> **Work order**: Select the lines below containing the word "Focus".

> **Dataset records**:
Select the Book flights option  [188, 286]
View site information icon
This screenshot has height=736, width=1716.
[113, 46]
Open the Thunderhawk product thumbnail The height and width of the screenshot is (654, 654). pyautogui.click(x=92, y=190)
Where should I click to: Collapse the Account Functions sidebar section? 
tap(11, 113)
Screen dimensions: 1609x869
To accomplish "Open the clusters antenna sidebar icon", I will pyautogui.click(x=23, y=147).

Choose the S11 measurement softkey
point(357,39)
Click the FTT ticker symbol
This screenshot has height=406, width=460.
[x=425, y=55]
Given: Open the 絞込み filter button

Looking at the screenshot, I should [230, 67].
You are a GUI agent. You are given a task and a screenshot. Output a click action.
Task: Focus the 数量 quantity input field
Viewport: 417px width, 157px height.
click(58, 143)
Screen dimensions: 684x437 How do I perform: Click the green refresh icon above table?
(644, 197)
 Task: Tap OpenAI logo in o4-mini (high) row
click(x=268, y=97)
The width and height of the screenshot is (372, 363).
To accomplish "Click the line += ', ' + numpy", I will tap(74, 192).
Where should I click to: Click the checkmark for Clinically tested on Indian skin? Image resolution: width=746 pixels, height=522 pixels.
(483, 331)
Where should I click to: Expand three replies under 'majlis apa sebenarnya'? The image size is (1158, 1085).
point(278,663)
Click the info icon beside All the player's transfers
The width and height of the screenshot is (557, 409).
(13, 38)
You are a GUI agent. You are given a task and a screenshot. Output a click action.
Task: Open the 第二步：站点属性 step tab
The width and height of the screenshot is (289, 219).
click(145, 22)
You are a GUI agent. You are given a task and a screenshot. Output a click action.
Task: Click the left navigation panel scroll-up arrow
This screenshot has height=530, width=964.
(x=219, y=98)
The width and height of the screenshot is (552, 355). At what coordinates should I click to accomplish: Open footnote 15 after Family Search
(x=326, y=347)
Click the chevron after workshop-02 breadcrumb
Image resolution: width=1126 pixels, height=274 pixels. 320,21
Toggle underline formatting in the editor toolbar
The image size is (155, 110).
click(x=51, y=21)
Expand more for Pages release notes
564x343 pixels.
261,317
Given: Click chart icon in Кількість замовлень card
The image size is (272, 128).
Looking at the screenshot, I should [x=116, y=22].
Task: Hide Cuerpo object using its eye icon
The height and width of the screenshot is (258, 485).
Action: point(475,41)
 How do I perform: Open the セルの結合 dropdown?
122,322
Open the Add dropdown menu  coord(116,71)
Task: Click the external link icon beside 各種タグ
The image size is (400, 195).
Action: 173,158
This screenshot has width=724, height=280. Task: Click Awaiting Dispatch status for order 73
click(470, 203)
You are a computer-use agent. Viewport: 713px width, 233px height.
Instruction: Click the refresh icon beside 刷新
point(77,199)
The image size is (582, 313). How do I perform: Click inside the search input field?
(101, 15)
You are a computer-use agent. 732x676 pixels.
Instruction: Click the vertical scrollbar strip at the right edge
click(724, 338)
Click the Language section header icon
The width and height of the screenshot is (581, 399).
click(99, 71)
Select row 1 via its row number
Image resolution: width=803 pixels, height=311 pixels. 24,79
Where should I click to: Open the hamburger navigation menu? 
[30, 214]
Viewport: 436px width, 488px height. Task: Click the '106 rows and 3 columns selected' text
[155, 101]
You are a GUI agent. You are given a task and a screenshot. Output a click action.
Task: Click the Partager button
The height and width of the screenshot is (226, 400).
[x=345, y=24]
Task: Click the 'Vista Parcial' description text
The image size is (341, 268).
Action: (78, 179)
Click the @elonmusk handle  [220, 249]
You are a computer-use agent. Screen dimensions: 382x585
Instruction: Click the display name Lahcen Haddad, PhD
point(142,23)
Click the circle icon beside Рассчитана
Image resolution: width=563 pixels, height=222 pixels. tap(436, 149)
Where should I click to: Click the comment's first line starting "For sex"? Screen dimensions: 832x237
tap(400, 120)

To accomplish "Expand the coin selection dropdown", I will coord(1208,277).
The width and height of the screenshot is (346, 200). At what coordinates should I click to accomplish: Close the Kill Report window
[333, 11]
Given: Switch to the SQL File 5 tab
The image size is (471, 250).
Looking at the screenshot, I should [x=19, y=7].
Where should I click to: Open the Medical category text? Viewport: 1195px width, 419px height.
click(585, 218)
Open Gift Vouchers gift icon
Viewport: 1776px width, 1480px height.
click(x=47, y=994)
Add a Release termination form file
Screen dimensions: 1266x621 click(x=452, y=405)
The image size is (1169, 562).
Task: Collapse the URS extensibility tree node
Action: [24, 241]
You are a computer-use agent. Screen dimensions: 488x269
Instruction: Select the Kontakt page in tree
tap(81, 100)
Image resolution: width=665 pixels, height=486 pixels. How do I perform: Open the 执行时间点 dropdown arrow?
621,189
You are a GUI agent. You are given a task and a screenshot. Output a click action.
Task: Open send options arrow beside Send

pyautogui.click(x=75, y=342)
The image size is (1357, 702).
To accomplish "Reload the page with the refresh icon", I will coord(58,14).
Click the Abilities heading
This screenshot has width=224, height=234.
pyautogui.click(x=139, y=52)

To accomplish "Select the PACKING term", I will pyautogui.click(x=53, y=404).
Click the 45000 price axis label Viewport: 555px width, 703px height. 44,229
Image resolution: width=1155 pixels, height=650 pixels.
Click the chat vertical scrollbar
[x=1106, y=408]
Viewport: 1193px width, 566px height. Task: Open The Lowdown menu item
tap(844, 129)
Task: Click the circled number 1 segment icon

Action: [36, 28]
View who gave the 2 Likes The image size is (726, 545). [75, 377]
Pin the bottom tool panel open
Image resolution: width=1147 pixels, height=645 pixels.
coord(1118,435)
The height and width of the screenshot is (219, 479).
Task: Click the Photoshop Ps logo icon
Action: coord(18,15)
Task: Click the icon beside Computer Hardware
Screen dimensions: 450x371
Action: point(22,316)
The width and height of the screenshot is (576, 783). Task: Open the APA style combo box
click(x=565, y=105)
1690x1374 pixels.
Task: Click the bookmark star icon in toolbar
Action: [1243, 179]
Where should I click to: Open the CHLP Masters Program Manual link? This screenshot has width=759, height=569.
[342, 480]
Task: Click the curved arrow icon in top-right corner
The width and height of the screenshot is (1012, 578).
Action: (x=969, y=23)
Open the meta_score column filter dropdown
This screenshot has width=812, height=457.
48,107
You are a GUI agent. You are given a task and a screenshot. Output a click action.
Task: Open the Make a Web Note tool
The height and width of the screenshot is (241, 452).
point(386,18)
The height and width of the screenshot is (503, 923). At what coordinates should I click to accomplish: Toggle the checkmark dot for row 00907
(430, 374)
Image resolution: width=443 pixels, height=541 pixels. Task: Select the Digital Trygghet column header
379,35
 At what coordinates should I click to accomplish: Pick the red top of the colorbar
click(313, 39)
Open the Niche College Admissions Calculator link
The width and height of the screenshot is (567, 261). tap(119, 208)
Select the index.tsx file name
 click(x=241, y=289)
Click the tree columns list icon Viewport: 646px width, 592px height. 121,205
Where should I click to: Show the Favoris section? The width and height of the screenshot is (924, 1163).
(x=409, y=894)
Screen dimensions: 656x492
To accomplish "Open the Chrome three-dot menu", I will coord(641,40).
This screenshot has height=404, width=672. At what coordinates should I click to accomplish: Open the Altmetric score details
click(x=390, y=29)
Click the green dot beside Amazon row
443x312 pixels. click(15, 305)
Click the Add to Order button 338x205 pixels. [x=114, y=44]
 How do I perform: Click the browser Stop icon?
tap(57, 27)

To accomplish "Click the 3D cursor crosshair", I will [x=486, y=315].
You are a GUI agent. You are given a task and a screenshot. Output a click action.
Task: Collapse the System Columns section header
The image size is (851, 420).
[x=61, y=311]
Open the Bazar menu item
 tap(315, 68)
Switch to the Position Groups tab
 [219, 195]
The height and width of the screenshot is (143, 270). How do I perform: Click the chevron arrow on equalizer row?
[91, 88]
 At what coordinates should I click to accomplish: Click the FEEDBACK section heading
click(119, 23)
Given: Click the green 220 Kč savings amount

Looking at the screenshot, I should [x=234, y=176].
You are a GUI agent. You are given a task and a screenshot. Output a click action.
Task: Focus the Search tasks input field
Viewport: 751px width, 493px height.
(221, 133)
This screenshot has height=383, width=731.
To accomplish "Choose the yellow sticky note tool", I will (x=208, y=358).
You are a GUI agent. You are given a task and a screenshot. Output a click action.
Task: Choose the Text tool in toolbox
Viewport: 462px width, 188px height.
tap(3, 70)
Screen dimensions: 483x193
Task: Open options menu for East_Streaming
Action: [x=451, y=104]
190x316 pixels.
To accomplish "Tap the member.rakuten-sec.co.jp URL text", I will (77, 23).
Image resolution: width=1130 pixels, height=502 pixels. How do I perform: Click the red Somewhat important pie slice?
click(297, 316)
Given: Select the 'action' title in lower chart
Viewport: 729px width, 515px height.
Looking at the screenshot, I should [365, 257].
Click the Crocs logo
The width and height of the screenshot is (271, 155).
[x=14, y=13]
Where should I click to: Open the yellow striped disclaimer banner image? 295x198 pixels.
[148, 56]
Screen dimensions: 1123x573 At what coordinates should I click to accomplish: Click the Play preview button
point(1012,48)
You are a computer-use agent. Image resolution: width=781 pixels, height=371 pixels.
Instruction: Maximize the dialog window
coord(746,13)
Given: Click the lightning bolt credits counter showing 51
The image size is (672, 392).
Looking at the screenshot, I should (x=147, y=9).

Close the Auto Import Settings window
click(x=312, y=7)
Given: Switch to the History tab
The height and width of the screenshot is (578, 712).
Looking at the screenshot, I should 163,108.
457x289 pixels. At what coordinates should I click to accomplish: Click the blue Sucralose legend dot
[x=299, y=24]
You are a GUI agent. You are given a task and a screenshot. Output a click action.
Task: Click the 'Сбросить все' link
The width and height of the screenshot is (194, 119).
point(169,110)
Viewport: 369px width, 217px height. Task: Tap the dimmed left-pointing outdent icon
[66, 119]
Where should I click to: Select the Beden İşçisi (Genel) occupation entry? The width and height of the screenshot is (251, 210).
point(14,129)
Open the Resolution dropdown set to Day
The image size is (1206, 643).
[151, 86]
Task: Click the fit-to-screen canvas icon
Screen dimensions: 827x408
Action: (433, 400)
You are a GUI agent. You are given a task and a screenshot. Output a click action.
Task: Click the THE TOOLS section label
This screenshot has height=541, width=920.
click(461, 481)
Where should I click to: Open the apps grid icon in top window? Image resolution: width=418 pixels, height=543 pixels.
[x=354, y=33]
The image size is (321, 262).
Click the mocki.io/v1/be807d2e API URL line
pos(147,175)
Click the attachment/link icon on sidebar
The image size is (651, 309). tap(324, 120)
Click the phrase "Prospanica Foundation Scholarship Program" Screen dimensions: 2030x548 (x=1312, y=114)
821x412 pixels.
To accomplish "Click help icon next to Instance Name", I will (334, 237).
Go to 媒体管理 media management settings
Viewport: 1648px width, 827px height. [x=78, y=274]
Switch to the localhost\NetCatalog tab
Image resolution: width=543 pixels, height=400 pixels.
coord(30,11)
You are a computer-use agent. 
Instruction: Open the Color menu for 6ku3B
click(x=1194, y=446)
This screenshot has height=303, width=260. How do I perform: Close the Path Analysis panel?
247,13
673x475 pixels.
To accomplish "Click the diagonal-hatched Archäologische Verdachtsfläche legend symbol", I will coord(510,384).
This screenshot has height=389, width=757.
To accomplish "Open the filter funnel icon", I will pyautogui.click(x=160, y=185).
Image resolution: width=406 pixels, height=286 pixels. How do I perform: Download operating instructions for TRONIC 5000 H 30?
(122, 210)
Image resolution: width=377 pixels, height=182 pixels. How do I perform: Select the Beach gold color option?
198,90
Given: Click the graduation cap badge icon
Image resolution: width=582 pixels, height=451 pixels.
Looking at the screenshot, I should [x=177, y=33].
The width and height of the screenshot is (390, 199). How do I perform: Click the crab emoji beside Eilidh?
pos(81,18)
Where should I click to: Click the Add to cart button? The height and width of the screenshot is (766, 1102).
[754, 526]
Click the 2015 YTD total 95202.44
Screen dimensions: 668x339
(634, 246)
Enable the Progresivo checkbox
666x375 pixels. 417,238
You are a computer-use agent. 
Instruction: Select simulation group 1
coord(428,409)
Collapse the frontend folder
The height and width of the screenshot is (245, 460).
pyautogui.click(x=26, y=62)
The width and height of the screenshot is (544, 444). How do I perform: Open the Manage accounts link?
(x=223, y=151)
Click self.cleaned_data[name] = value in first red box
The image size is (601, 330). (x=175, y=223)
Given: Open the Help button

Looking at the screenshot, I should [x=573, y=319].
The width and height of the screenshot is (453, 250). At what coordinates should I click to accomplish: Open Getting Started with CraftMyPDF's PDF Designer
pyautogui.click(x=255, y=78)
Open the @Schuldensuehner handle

> **Task answer**:
Task: Focus the 数量 quantity input field
Task: Focus the Search tasks input field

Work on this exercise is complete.